7) Source acquisition policy
Always assemble the best available evidence package before writing.
Preferred reading order:
- arXiv LaTeX/source package
- user-provided LaTeX
- best available PDF
- supplementary material
- OpenReview thread / rebuttal / meta-review when relevant
7.1 When LaTeX is available
Treat LaTeX as the primary structural source.
Use PDF only as a visual and pagination aid for:
- figure interpretation
- table reading
- page-local narrative flow
- page anchors
7.2 When only PDF is available
Do not stop at PDF summarization immediately.
First check whether the same paper has a matching arXiv LaTeX/source package.
If it exists and matches the same paper, switch to LaTeX-primary + PDF-assisted reading.
If not, continue with the PDF and say explicitly that the reading is PDF-primary.
7.3 When only title is available
Search for the paper and collect:
- arXiv source package if available
- the best PDF
- supplementary PDF or appendix if available
- OpenReview forum if venue is ICLR or otherwise OpenReview-hosted
Never silently analyze the wrong paper.
Disambiguate by title, authors, abstract, year, and method keywords.
7.4 OpenReview policy
If the paper is an ICLR or OpenReview-hosted paper, look for:
- reviewer comments
- meta-review or area-chair summary
- author rebuttal or response
- revision signals relevant to acceptance
Use them to enrich:
- reviewer-lens audit
- confidence in claimed contributions
- limitations and unresolved doubts
8) Language policy
Write the skill instructions, internal prompts, and template skeletons in English.
Choose the report language from the user's current request language by default.
- if the user's current request is primarily in Chinese, write the report in Chinese
- if the user's current request is primarily not Chinese, write the report in English
- if the user explicitly requests another language, follow that explicit instruction
- if the request is mixed-language, follow the dominant user language in the current request
When writing the report in Chinese:
- keep proper nouns and fixed technical identifiers in English
- this includes paper titles, method names, module names, datasets, baselines, theorem or object names, citation names, equation symbols, claim IDs, filenames, and JSON keys
- translate section headings and explanatory prose into Chinese, but do not translate artifact filenames, schema fields, or claim IDs
9) Mandatory artifacts
9.1 report.md
The report must cover, whenever the evidence supports it:
- paper identification and source package used
- one-sentence thesis and research equation
- title interpretation
- what problem the paper really solves
- scientific problem ladder
- how the authors may have found the direction
- how the authors built the story
- related work, key citations, and what was still missing
- main idea
- symbols, assumptions, and notation
- key formulas and equation-by-equation explanation
- theory / proof / practice mapping
- algorithm or module walkthrough with concrete example
- method deep reading: the author-thinking behind each module
- figure explanation
- experimental design
- experiments as story evidence and claim alignment audit
- reviewer-lens audit
- innovation points and claim-by-claim support audit
- story-making pattern worth learning
- weaknesses and limitations
- innovation type and scientific-boundary judgment
- future directions and stronger idea paths
- vivid plain-language story summary
- exact sources used
Use templates/report_template.md as the default skeleton.

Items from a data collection
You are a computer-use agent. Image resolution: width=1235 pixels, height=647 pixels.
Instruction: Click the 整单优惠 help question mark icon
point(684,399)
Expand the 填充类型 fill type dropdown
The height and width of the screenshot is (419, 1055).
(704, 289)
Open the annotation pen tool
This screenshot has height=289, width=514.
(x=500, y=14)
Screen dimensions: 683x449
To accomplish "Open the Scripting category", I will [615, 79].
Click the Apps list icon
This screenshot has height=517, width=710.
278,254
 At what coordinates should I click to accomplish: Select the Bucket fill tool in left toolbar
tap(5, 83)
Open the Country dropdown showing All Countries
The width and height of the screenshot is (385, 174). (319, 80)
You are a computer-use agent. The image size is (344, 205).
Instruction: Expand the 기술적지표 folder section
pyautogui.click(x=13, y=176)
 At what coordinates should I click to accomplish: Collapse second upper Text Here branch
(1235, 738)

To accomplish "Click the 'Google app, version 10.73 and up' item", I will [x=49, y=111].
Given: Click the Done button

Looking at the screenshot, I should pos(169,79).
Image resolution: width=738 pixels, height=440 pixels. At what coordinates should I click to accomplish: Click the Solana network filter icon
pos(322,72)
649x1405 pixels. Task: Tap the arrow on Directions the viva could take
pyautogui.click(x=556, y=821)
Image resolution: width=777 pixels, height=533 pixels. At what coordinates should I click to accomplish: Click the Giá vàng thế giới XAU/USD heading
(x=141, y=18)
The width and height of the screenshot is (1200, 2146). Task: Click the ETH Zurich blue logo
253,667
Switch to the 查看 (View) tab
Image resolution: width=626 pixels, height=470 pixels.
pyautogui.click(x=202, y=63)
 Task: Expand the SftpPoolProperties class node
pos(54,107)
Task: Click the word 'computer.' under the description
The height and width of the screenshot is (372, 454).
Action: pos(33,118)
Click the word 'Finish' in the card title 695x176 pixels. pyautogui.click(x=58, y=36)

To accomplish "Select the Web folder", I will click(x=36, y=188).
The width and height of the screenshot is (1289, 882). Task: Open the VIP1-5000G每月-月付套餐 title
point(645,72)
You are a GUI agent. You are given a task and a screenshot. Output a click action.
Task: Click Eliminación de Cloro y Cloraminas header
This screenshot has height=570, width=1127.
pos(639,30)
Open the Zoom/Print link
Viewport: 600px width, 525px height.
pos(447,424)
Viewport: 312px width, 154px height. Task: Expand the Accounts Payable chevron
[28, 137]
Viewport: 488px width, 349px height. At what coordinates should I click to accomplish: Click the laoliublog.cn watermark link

THE TASKS:
a. In the paper-reading policy, what must be checked first when only a PDF is available?
b. Does each statement agree with the paper-reading policy? Answer yes or no for each and quote the deciding words. (i) When LaTeX is available, the PDF serves as the primary structural source. (ii) A report requested mainly in Chinese should be written in Chinese. (iii) In a Chinese report, claim IDs are translated into Chinese.
c. Resume the paper-reading policy after its last line, in the same style.

FINAL ANSWERS:
a. Whether the same paper has a matching arXiv LaTeX/source package.

b.
(i) No: "Treat LaTeX as the primary structural source."
(ii) Yes: "if the user's current request is primarily in Chinese, write the report in Chinese"
(iii) No: "do not translate artifact filenames, schema fields, or claim IDs"

c.
For each numbered section:
- start with
### Anchored Points
- add one or more claim bullets in the exact form
- [C<section>.<index>][label] claim text
- keep the bullets concise
- follow the bullets with a real explanatory section, not just more bullets
- add tables, formulas, examples, reviewer-style critique, or story reconstruction when they help understanding
9.2 traceability_manifest.json
This is the claim-to-evidence map.
Rules:
- every claim id in the main report body must appear in the manifest
- one bullet must not hide multiple independent claims under one id
- if a claim depends on multiple paragraphs / equations / tables / appendix passages, list them separately
- each claim entry should include
interpretation_type
- each claim entry should preferably include
research_role
- each claim entry should include human-friendly locator data when possible
9.3 latex_paragraphs.json
This is the stable LaTeX anchor index.
Each entry must keep:
paragraph_id
source_path
line_start
line_end
section_path
kind
text
9.4 artifact_index.json
A compact index for the generated text-first bundle.
It should list the locations of:
report.md
traceability_manifest.json
latex_paragraphs.json
research_lens.json
- main PDF if any
- supplementary PDF if any
- source package path if known
9.5 research_lens.json
This is the compact idea-mining artifact.
Use templates/research_lens.template.json and references/artifact_contract.md.
It should capture:
- the paper's research equation
- the likely direction-finding path
- challenge-to-module mapping
- per-module hidden assumptions
- citation logic
- story pattern worth reusing
- strongest future idea directions
10) Claim discipline
10.1 Claim ids
Use stable section-local ids such as:
10.2 Claim splitting rule
Do not hide multiple judgments in one claim bullet.
10.3 Evidence completeness rule
List all materially relevant evidence for a claim, not just one convenient paragraph.
10.4 Interpretation labels
Each claim must declare exactly one of:
evidence-backed interpretation
plausible inference
speculation
10.5 Research-generative honesty rule
If the report reconstructs likely author reasoning, it must still point to the exact paragraphs that motivate that reconstruction.
Idea generation is required, but fabrication is forbidden.
11) Writing style for verification and idea generation
Prefer a report that is pleasant to read and easy to audit.
For every claim, the user should be able to answer:
- What section-level conclusion is being made?
- Is it direct evidence, plausible inference, or speculation?
- Where should I verify it in the appendix?
For the strongest sections, the report should also answer:
- What hidden assumption broke?
- What missing mechanism was replaced?
- What future paper becomes possible if that assumption fails harder?
Use phrasing such as:
- "A plausible author-side thinking path is ..."
- "This module is best understood as a surrogate for ..."
- "The citation is not ornamental; it functions as ..."
- "The deepest reusable lesson is ..."
- "This weakness can be converted into a new research direction ..."
The report should sound like a research mentor reconstructing how the work may have been invented, not like a generic summarizer.
12) Grounded workflow
- Assemble the best source package.
- If LaTeX is available, extract paragraph anchors with
scripts/extract_latex_paragraphs.py.
- Draft
report.md using anchored claim IDs in the main body.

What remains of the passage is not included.